To briefly recap, lets go over some of the results from this past week’s bloodbath:

First, Microsoft (MSFT) led things off, which for all intents and purposes, didn’t have that of an earnings report. The software company reported a beat on revenue when it reported $50 billion versus the analyst estimates of $49 billion. As for earnings per share (EPS), another beat, as reported came in at 2.35 as opposed to the estimates of 2.31. However, Wall Street and investors were not impressed with those numbers or the company’s guidance, which led to a near $20 drop in the stock overnight as the report was made publicly available.

Then came the parent company of search giant Google, Alphabet (GOOGL). The company’s third-quarter revenue and earnings missed expectations as advertising sales growth slowed. Google advertising revenue rose just 2.5% year over year to $54.5 billion, which was below expectations for $56.9 billion. This came much to the dismay of investors and the stock sold off nearly 8%.

However, Meta Platforms (META) made those declines look like mere bumps in the road as investors assessed the progress of the company’s large undertaking of creating their version of the metaverse. The company continued their 2022 free fall, plunging 19% in extended trading on Wednesday after Facebook’s parent issued a weak forecast for the fourth quarter and came up well short of Wall Street’s expectations, missing big on both earnings and revenue.

Meta has posted consecutive quarters of revenue declines and is expected to post its third straight drop in the fourth quarter. The company said revenue for the fourth quarter will be $30 billion to $32.5 billion.
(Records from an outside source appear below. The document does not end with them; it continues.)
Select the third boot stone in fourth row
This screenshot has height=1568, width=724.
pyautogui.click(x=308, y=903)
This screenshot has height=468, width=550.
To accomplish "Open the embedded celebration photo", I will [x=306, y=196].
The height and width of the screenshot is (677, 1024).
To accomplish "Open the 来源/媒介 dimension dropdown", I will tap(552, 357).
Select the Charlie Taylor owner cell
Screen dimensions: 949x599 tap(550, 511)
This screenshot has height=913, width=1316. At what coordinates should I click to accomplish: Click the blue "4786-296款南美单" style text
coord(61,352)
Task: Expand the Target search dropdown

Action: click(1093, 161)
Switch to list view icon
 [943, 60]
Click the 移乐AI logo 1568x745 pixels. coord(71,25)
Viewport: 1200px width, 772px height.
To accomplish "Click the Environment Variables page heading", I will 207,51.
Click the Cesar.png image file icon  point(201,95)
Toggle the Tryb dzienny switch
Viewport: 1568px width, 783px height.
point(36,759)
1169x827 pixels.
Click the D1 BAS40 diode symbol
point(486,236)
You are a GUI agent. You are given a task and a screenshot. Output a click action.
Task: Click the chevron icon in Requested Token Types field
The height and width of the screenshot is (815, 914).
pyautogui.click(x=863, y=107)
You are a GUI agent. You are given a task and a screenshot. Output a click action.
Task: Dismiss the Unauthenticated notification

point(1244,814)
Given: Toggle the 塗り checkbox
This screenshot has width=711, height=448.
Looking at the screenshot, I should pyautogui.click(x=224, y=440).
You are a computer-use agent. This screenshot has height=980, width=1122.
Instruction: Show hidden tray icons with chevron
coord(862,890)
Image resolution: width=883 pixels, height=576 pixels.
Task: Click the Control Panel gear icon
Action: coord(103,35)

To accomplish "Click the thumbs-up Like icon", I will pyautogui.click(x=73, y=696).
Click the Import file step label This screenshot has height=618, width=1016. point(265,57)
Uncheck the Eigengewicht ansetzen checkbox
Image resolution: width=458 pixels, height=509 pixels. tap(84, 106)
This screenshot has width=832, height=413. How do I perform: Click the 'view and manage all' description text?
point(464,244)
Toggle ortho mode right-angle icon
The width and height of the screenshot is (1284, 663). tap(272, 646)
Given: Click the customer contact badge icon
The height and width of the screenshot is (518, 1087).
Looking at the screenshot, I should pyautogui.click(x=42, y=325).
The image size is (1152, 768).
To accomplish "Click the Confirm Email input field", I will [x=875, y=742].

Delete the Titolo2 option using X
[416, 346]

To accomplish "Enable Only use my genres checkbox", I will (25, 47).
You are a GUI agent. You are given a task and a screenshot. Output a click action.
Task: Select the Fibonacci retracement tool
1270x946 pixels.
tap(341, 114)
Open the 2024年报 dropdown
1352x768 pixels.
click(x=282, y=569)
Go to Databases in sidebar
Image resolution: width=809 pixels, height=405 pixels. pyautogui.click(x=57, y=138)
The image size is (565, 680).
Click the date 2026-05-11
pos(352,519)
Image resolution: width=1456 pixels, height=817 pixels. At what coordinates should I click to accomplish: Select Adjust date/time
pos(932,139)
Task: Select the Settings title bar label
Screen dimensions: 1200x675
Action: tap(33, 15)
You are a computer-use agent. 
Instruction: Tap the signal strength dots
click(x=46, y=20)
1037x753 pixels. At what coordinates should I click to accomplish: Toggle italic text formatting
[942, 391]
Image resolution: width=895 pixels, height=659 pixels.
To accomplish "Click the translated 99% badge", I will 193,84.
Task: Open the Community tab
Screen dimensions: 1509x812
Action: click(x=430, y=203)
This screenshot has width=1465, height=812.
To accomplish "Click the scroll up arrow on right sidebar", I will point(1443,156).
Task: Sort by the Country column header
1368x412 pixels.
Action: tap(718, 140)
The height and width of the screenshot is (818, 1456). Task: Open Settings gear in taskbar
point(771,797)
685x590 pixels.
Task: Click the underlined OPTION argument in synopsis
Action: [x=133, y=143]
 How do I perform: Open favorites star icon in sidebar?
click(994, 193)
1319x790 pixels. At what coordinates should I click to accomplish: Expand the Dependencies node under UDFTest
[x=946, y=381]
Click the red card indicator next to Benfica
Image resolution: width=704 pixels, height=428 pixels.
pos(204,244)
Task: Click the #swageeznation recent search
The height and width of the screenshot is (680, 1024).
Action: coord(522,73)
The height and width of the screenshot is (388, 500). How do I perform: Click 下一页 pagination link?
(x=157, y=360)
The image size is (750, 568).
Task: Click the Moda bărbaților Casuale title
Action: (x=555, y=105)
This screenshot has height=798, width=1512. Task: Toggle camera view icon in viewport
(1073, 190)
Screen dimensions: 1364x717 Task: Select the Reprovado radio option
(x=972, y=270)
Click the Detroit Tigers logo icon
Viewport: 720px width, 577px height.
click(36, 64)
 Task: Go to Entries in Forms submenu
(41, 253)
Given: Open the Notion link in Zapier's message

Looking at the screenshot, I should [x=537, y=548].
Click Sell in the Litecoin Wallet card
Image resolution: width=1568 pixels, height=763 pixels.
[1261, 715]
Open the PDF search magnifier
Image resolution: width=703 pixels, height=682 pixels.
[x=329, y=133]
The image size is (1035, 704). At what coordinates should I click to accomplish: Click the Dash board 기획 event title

Analysts were expecting sales of $32.2 billion.

Amazon (AMZN) also had a disappointing report and subsequently saw a selloff as well. Share plummeting 13% in extended trading on Thursday after the company issued a disappointing fourth-quarter forecast and missed on revenue estimates.

Which leads us finally to Apple (AAPL). AAPL’s stock rose 7.5% on Friday, a day after it reported September quarter earnings that modestly beat expectations on revenue and profit and showed global demand for its premium hardware remains high. It was the best day for Apple shares since April 2020. Apple was the second-best performing stock in the Dow Jones Industrial Average behind Intel on Friday.

As you can see, AAPL was the shining star of the week, posting a monster day and closing Friday up 7%. Investors flocked to the stock as they determined that despite slower then expected iPhone sales, this was their safe haven tech asset. Perhaps they’re right.

AAPL has been the powerhouse of the tech sector for quite some time now and may have just solidified their reign. Picture this as you gear up for the weekend, waiting for Monday to plan your next move. About a year ago, Apple’s market cap was about 2.8 times the size of Meta. Today, Apple is worth about nine times Meta. If there was ever a time to add AAPL to your portfolio for the long term, it’s now.

Not only did AAPL beat earnings, but it proved, even in a bear market or recessionary environment… or whatever you call this market cycle we’re in, it is still one of the best tech investments out there… and quite possibly, one of the best companies ever created. Some food for thought. Have a great weekend and happy Halloween!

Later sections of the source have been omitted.